If you are pregnant, chances are that you don’t expect to need any surgeries that are not a possible Cesarean-section delivery of your little bundle of joy. But sadly, there are conditions that develop during a woman’s pregnancy that are not related to the condition, but do require surgery during the gestation period.
Here in America, over 75,000 pregnant women have non-obstetric surgeries performed during their pregnancies each year, which is approximately 1.5 to 2 percent of all pregnancies in the United States. These surgeries, while medically necessary, do pose dangers to both mother and fetus and are complicated by the changes in the mother’s anatomy and physiology during pregnancy.
There are some conditions that must be treated surgically, like appendicitis and other abdominal disorders. Gallstones and acute pancreatitis require surgery, as do intestinal obstructions and the rupture of organs like the spleen or liver. These are just a few examples of conditions that demand immediate surgical intervention or they will quickly become life-threatening.

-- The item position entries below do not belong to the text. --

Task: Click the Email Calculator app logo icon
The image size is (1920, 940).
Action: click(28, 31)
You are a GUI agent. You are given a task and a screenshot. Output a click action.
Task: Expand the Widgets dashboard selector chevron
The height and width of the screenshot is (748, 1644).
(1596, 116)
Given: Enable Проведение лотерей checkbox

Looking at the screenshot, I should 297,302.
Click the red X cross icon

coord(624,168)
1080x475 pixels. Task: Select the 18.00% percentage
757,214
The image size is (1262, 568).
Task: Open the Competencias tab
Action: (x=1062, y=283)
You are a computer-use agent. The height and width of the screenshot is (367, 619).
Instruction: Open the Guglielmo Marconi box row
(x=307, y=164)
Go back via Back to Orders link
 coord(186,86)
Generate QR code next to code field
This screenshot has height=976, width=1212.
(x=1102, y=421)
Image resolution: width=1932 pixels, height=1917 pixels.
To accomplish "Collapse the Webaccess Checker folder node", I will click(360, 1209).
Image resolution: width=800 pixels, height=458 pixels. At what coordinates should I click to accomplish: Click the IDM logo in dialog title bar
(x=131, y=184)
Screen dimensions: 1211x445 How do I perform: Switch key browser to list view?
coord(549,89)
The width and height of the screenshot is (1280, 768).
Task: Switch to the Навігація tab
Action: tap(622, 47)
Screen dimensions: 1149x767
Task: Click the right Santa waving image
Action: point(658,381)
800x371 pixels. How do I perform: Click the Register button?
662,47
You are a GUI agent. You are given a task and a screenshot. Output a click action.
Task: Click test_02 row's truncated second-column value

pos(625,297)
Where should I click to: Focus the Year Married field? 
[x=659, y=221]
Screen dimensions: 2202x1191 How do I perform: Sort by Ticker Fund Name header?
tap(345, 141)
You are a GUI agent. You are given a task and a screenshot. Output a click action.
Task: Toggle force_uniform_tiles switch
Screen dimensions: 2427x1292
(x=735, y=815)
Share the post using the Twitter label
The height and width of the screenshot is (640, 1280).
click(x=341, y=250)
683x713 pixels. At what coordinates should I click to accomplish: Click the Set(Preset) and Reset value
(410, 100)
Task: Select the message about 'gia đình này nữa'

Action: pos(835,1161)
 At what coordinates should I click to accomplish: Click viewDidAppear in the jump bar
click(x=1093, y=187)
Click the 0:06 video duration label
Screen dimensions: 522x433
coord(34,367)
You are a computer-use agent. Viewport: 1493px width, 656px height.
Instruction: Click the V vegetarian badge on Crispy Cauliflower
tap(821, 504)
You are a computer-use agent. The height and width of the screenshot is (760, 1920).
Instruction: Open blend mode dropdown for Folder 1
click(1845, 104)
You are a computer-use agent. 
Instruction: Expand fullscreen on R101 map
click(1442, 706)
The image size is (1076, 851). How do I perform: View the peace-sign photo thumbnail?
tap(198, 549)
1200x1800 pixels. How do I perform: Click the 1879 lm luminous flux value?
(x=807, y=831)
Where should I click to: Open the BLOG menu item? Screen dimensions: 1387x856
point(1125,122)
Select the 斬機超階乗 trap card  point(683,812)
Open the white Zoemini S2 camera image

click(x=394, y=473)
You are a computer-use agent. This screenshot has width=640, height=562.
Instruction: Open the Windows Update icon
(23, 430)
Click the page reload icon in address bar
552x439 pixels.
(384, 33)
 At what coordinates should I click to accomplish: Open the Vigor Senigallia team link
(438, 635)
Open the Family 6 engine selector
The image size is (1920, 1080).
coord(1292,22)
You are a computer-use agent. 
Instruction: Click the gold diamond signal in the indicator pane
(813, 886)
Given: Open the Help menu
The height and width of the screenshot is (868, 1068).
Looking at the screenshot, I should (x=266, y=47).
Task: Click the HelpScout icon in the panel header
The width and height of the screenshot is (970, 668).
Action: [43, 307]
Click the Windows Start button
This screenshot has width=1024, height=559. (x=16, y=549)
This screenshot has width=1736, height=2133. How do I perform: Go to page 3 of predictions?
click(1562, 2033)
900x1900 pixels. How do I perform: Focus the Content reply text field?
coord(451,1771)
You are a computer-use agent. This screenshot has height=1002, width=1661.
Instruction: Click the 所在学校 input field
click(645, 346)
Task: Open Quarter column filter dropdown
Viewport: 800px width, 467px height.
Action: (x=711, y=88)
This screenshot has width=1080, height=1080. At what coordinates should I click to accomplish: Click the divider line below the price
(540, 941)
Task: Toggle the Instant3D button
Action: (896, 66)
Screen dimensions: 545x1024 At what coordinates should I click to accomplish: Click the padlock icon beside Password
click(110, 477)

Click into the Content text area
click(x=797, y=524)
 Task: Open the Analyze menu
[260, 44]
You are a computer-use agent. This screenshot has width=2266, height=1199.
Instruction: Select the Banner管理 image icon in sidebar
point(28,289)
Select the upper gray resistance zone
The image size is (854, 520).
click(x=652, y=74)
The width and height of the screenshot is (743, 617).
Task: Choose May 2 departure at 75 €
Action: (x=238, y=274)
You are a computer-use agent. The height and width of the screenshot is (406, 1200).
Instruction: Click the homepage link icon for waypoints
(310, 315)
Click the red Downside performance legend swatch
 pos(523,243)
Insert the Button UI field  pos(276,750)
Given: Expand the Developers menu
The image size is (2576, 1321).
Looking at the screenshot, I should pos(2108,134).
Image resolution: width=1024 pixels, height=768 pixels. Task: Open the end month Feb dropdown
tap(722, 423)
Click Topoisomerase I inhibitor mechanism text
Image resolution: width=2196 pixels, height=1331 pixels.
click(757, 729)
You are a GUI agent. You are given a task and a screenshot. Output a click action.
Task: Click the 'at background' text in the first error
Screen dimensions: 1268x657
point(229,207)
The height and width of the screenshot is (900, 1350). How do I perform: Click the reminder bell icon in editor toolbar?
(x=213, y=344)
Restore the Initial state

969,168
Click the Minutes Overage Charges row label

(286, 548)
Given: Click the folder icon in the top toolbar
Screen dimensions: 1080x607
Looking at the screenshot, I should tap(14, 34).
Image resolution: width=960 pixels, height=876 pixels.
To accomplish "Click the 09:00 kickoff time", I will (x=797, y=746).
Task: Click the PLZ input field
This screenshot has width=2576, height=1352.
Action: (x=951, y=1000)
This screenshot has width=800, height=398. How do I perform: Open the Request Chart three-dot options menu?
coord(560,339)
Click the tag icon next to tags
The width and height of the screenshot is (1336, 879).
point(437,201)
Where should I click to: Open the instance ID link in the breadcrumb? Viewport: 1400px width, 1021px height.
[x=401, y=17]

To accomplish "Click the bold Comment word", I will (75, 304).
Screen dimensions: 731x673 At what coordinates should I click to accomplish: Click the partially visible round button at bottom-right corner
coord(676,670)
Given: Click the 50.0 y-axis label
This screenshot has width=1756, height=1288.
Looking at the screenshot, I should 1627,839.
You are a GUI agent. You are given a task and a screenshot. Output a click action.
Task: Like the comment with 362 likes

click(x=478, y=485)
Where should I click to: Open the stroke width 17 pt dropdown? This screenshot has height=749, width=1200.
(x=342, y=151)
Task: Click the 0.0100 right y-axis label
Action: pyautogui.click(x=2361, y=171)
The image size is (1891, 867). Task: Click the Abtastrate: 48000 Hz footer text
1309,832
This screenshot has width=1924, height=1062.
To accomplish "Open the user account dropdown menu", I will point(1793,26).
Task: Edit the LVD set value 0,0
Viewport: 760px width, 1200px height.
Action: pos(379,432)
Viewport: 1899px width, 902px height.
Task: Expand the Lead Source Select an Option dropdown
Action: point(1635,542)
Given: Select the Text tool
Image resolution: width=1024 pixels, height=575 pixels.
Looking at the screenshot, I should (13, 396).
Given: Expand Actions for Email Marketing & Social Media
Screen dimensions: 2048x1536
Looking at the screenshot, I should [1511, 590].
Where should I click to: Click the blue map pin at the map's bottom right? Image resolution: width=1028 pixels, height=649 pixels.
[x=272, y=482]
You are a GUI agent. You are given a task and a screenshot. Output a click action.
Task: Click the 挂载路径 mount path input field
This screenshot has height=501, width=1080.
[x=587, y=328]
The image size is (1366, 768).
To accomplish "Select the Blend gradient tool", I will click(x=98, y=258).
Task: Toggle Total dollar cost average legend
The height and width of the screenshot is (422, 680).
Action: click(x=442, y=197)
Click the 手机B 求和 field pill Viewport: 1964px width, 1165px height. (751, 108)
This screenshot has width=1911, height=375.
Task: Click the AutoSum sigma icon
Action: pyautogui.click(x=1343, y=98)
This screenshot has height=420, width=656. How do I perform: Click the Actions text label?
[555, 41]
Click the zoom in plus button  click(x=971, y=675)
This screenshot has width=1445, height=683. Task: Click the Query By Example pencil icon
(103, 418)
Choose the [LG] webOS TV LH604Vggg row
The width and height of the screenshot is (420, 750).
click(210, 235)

Surgeons performing these delicate procedures on pregnant patients must carefully weigh the pros and cons of surgery. Timing is crucial as well, as most surgeries during the first three months of gestation are best avoided unless delaying the procedure increases the risk to either the mother or fetus.
Pre-term labor can result from surgeries done in the last trimester. Surgeons can have problems accessing areas in heavily pregnant women, and their airways might even be compromised. When there is an option, it is usually best to perform surgeries early in the second trimester through the midpoint for optimal results.
If you or your baby suffered adverse effects from a non-obstetric surgery due to negligence, it may be possible to pursue claims for damages by filing a malpractice suit.